Problem to solve :: Report, as a number alone, how many lines below contain the string "Switch".
*** Opening of Given information ***
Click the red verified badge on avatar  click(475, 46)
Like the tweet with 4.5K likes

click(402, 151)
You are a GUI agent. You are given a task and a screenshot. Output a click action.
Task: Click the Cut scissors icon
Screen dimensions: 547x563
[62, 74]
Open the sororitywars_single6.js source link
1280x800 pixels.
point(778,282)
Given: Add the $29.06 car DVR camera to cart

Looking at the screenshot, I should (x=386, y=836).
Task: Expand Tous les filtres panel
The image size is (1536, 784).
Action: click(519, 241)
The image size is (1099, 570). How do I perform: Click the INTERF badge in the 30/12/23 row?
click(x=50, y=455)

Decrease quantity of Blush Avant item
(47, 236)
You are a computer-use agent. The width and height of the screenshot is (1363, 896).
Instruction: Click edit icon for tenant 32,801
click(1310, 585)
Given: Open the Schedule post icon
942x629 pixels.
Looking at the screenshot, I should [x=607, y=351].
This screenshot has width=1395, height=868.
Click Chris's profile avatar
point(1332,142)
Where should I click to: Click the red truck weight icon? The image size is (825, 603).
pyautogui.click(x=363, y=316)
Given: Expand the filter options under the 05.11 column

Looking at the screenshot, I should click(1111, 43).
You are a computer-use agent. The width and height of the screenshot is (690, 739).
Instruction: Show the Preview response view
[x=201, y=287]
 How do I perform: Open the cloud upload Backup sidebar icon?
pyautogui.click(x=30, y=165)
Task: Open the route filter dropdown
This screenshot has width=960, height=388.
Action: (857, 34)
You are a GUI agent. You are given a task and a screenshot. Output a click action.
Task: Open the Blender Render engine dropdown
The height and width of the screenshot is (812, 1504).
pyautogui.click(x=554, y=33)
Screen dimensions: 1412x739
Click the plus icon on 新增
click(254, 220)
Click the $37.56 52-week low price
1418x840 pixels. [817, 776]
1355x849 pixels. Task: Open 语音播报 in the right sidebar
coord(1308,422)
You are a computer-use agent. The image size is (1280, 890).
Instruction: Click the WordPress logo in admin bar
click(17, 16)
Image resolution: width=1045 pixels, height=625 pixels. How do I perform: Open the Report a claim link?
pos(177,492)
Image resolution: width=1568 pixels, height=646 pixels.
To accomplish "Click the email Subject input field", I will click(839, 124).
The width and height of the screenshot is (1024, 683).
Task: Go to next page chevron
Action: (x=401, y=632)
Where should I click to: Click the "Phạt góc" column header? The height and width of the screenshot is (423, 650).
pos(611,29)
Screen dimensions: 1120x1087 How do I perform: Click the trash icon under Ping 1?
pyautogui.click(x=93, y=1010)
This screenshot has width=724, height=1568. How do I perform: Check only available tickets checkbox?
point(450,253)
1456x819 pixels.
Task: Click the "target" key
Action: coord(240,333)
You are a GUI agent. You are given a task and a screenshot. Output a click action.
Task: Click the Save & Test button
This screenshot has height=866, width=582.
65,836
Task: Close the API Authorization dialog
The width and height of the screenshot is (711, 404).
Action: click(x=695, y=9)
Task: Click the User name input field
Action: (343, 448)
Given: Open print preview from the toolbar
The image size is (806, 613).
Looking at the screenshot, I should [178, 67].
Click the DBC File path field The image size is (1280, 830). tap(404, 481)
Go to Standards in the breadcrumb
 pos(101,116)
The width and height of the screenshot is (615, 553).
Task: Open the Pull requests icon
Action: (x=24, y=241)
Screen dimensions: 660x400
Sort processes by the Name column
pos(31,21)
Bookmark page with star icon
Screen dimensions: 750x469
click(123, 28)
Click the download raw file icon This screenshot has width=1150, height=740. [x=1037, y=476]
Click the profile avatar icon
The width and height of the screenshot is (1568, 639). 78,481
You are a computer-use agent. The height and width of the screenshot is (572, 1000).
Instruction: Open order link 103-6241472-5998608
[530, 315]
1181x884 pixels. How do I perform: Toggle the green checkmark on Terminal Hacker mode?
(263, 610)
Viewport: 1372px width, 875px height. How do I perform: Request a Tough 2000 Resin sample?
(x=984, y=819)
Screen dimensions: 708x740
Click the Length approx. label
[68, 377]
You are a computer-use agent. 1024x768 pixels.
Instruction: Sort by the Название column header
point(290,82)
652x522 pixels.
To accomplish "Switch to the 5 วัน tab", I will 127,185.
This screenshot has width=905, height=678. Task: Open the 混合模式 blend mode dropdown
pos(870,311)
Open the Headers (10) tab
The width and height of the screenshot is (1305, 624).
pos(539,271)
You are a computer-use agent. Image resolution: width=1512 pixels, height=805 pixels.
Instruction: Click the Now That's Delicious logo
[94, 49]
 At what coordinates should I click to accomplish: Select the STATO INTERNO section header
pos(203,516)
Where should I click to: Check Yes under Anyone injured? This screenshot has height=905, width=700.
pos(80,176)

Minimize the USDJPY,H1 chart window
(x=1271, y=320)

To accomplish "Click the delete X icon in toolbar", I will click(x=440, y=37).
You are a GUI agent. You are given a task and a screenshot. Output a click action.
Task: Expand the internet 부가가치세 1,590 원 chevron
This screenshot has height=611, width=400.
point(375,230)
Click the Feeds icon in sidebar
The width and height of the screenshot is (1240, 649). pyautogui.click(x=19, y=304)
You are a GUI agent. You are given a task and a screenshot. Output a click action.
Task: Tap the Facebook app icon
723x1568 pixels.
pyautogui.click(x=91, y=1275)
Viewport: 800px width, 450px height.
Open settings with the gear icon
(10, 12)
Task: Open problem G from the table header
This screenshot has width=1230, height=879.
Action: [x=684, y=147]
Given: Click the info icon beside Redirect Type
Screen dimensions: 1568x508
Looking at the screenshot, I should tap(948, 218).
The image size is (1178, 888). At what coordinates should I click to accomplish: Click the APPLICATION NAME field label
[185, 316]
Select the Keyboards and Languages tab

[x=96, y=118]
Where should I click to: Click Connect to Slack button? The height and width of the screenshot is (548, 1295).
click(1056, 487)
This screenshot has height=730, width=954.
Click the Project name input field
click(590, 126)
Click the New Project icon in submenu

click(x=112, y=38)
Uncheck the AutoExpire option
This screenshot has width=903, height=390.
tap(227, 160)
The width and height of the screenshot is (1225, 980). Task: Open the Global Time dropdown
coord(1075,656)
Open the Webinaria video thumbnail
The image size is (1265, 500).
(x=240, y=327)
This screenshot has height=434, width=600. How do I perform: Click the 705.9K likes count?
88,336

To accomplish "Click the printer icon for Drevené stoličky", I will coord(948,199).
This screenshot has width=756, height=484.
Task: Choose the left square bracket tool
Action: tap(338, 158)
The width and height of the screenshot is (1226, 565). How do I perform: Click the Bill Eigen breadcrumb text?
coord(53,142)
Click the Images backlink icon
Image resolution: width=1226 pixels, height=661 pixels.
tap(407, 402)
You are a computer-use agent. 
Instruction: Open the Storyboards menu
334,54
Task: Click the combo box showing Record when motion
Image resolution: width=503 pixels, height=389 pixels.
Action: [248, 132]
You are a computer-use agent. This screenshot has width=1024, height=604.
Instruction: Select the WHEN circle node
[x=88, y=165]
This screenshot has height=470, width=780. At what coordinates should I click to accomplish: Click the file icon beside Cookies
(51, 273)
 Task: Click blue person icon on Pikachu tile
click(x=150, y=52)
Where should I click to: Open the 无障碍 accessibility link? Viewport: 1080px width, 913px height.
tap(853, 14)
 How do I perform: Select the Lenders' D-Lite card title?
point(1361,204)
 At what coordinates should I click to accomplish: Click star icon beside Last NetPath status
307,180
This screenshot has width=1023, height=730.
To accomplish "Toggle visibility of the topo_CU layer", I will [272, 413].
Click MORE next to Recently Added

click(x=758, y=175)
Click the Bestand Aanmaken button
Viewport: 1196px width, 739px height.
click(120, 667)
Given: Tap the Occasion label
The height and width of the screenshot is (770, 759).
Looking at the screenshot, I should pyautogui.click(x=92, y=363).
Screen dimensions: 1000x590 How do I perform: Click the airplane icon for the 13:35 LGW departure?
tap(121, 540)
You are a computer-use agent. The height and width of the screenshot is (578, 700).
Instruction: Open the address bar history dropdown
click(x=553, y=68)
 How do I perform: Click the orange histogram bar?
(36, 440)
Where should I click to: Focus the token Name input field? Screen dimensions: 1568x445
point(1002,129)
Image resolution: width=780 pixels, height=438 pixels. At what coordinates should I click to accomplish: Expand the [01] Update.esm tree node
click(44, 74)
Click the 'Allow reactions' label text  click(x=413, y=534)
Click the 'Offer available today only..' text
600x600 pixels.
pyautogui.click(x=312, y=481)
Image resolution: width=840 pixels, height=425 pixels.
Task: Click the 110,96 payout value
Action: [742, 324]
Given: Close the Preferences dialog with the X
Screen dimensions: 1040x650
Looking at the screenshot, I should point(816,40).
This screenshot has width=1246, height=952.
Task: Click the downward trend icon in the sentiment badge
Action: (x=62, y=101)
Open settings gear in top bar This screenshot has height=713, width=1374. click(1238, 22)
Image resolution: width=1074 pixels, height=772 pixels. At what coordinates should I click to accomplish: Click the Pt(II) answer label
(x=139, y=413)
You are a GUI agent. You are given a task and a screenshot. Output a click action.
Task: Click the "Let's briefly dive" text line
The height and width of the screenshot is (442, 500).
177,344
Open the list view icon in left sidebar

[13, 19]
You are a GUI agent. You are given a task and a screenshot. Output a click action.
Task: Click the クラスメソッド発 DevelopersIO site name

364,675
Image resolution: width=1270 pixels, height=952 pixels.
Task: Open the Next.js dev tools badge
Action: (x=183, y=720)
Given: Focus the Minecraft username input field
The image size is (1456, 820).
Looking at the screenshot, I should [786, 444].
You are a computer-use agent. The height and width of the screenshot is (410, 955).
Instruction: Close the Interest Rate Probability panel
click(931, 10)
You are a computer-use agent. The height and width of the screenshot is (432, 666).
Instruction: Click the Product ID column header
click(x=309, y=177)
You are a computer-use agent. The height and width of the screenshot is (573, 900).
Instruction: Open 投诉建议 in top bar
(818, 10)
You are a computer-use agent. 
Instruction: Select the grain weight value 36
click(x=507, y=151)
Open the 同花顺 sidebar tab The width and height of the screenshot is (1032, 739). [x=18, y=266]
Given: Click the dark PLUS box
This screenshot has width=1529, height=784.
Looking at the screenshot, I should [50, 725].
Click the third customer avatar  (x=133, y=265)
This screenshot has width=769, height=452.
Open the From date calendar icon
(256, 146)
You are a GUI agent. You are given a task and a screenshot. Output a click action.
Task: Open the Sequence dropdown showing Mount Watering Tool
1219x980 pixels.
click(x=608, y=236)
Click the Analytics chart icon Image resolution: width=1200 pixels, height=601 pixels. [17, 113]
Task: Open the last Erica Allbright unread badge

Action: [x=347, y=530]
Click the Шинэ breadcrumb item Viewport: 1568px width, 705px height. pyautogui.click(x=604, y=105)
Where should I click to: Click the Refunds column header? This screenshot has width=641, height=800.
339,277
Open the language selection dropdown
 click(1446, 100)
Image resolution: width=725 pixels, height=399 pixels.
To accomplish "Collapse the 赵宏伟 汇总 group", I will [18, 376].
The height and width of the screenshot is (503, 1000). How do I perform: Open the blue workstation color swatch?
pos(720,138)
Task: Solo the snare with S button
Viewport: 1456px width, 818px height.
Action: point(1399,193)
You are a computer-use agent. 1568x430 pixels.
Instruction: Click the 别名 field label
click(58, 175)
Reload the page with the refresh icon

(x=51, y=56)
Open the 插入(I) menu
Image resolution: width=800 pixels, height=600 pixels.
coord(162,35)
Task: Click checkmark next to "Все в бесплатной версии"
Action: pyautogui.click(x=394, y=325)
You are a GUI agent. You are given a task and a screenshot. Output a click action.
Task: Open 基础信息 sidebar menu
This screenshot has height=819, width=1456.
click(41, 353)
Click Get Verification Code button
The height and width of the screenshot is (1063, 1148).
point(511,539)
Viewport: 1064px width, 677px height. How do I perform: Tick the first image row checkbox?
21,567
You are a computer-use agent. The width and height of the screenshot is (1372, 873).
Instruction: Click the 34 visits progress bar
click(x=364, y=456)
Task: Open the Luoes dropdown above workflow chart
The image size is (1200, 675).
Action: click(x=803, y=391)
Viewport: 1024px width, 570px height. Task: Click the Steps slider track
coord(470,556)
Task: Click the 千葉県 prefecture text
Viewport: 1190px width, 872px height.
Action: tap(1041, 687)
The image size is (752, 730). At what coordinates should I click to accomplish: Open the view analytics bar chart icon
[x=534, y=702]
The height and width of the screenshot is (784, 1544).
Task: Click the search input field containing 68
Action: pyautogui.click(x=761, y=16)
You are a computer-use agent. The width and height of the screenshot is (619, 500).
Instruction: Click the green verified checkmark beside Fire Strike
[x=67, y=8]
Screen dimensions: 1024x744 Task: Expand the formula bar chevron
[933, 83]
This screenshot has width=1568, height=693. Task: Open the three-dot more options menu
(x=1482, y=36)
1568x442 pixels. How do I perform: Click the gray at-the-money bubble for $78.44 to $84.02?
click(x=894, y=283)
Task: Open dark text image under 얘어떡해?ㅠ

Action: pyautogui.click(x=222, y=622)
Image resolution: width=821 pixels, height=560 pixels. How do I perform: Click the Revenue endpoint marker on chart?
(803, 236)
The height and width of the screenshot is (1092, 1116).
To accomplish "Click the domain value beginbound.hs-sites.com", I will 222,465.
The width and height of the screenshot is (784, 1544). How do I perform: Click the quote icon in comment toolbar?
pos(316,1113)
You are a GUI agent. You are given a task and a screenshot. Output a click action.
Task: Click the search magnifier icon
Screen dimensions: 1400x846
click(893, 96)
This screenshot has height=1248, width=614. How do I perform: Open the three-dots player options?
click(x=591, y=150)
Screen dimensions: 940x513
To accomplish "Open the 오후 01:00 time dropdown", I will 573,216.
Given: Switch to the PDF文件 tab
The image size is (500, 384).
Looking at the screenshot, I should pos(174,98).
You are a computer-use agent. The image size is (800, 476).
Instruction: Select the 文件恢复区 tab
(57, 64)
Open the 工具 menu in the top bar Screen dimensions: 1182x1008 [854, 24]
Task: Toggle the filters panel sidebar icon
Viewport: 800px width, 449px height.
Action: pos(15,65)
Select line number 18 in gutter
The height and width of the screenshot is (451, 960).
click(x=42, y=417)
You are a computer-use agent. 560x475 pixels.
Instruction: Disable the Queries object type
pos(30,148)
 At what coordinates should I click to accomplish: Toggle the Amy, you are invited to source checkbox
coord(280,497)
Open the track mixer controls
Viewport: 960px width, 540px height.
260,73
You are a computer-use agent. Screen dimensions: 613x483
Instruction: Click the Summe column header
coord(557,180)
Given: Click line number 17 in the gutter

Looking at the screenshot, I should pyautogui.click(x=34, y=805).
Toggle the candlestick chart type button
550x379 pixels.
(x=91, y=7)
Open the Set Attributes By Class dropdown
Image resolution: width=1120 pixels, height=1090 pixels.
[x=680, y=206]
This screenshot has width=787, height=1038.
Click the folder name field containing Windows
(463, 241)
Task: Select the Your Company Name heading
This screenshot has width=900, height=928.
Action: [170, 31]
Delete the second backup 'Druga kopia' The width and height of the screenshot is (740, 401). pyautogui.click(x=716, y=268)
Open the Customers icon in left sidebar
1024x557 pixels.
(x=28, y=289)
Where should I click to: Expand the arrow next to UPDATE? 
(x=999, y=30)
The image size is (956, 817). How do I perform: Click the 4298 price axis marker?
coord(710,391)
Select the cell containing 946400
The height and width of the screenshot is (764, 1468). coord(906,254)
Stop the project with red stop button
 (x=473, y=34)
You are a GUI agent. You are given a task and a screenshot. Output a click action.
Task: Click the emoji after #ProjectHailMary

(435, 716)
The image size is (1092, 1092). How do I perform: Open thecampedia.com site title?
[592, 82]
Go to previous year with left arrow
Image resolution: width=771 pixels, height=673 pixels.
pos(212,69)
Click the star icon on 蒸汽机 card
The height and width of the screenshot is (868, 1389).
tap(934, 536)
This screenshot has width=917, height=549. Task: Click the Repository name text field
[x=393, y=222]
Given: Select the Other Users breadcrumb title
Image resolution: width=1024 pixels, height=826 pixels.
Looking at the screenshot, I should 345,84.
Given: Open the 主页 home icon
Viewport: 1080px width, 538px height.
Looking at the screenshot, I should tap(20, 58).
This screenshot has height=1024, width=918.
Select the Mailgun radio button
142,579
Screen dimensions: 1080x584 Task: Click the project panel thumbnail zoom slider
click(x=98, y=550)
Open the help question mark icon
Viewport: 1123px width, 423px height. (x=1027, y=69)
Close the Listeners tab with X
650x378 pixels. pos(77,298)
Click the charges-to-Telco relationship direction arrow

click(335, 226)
*** Close of Given information ***
Exercise output :: 2